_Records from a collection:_
☆ ☆ ☆
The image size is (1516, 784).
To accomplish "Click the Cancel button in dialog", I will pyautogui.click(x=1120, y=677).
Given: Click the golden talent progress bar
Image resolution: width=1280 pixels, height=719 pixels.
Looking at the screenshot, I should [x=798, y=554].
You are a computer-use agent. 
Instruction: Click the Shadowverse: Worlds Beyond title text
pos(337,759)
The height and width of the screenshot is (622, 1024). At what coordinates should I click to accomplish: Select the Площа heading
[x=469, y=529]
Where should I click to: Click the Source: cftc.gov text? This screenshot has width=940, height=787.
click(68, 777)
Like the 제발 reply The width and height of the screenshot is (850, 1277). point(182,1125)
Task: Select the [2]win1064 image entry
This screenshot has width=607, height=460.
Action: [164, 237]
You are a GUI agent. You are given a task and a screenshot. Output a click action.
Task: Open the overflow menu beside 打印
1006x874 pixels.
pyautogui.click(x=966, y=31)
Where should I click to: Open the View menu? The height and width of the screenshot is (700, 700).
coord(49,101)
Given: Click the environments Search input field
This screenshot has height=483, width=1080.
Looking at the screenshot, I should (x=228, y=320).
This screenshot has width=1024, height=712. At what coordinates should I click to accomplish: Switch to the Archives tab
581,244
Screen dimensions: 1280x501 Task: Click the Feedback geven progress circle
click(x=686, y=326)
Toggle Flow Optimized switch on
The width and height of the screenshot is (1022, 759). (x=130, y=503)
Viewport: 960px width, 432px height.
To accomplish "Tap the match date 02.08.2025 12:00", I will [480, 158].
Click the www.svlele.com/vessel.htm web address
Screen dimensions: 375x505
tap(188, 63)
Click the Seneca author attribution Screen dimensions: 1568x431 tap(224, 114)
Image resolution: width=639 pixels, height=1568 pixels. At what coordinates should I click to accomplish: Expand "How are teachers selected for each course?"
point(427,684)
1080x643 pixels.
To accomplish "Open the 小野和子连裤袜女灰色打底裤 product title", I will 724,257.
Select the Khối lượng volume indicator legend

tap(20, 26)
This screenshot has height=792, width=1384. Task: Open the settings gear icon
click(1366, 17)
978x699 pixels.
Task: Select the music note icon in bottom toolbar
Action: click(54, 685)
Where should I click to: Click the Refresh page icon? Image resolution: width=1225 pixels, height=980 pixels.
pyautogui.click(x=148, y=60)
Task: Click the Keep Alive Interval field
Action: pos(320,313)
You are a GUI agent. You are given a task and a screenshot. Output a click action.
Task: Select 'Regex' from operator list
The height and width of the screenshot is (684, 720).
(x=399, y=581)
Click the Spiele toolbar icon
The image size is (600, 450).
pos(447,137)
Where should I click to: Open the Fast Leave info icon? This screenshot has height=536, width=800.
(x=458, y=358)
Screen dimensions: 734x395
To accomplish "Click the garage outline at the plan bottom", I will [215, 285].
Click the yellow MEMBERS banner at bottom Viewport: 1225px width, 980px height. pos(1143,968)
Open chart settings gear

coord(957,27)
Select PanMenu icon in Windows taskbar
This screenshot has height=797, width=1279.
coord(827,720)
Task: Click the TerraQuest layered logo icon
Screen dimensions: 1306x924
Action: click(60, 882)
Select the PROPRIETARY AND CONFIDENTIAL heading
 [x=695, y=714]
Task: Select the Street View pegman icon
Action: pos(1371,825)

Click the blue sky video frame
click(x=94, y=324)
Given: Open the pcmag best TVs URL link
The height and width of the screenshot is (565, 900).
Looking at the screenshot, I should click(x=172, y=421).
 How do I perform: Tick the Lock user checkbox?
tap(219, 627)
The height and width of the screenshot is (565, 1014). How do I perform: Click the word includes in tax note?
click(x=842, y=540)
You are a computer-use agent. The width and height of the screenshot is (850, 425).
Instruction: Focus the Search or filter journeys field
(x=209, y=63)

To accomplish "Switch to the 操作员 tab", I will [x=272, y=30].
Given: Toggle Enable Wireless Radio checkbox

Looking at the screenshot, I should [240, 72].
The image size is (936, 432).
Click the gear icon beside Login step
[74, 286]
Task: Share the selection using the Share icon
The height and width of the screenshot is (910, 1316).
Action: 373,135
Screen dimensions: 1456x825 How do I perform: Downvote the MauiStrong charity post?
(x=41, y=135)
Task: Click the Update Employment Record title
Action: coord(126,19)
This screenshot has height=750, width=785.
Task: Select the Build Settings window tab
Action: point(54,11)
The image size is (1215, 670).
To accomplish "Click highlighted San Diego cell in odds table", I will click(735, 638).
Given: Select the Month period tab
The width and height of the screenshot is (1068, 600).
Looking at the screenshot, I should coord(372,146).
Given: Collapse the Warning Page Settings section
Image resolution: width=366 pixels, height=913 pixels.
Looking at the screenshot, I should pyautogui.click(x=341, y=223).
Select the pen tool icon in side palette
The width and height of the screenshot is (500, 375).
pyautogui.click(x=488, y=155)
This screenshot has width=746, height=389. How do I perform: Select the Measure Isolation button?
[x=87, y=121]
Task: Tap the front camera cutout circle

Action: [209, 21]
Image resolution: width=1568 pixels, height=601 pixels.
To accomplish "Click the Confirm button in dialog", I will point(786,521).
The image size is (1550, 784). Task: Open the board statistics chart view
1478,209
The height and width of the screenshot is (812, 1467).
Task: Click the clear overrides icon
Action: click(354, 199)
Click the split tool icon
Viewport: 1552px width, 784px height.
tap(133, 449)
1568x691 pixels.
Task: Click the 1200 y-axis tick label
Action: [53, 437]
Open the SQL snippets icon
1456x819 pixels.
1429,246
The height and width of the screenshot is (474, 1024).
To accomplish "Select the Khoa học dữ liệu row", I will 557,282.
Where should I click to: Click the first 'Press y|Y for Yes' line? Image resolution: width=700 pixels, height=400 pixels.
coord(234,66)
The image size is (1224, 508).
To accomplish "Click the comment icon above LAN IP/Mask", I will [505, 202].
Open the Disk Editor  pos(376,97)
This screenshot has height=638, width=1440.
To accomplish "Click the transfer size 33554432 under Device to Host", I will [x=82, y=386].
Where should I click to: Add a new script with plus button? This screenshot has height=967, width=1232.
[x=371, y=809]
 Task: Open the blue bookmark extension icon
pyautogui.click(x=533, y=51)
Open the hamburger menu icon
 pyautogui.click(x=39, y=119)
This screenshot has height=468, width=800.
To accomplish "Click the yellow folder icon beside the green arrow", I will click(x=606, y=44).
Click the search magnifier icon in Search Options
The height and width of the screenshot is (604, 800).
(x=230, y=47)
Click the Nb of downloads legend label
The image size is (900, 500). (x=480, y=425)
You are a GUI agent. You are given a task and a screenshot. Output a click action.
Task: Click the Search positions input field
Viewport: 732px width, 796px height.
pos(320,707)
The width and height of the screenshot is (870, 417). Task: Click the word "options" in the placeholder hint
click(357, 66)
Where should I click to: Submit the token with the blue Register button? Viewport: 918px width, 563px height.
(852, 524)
☆ ☆ ☆
_Goal of the exercise:_
Using the data above, reproduce exactly the lines between those holding "The height and width of the screenshot is (565, 1014)." and "You are a computer-use agent. The", inclusive, and no others.

_Solution to this task:_
The height and width of the screenshot is (565, 1014). How do I perform: Click the word includes in tax note?
click(x=842, y=540)
You are a computer-use agent. The width and height of the screenshot is (850, 425).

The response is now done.